━━━ EXTRACTED INFORMATION

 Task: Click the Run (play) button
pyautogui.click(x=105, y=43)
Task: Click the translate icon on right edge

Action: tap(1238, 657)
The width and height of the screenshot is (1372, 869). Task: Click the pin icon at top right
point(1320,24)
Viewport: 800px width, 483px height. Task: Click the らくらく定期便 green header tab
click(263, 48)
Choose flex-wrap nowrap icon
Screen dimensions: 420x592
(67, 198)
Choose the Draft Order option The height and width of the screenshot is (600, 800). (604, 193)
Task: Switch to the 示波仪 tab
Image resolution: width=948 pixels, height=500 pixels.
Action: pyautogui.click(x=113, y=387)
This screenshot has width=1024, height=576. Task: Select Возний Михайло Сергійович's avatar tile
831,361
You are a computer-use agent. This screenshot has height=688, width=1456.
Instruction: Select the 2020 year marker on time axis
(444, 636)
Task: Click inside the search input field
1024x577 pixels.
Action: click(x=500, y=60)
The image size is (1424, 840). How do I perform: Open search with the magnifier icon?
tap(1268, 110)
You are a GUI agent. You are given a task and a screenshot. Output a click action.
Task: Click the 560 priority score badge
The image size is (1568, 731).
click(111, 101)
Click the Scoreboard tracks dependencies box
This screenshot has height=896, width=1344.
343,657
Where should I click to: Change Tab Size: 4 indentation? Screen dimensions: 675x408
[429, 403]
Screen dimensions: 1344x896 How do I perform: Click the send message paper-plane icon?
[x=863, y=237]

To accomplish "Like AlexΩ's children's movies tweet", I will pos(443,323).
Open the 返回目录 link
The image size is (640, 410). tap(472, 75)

━━━━━━

Express each of the lines above as a string in a JSON list, one string per line, leaving out the blank lines.

**PROBLEM SOLUTION:**
[
  " Task: Click the Run (play) button",
  "pyautogui.click(x=105, y=43)",
  "Task: Click the translate icon on right edge",
  "Action: tap(1238, 657)",
  "The width and height of the screenshot is (1372, 869). Task: Click the pin icon at top right",
  "point(1320,24)",
  "Viewport: 800px width, 483px height. Task: Click the らくらく定期便 green header tab",
  "click(263, 48)",
  "Choose flex-wrap nowrap icon",
  "Screen dimensions: 420x592",
  "(67, 198)",
  "Choose the Draft Order option The height and width of the screenshot is (600, 800). (604, 193)",
  "Task: Switch to the 示波仪 tab",
  "Image resolution: width=948 pixels, height=500 pixels.",
  "Action: pyautogui.click(x=113, y=387)",
  "This screenshot has width=1024, height=576. Task: Select Возний Михайло Сергійович's avatar tile",
  "831,361",
  "You are a computer-use agent. This screenshot has height=688, width=1456.",
  "Instruction: Select the 2020 year marker on time axis",
  "(444, 636)",
  "Task: Click inside the search input field",
  "1024x577 pixels.",
  "Action: click(x=500, y=60)",
  "The image size is (1424, 840). How do I perform: Open search with the magnifier icon?",
  "tap(1268, 110)",
  "You are a GUI agent. You are given a task and a screenshot. Output a click action.",
  "Task: Click the 560 priority score badge",
  "The image size is (1568, 731).",
  "click(111, 101)",
  "Click the Scoreboard tracks dependencies box",
  "This screenshot has height=896, width=1344.",
  "343,657",
  "Where should I click to: Change Tab Size: 4 indentation? Screen dimensions: 675x408",
  "[429, 403]",
  "Screen dimensions: 1344x896 How do I perform: Click the send message paper-plane icon?",
  "[x=863, y=237]",
  "To accomplish \"Like AlexΩ's children's movies tweet\", I will pos(443,323).",
  "Open the 返回目录 link",
  "The image size is (640, 410). tap(472, 75)"
]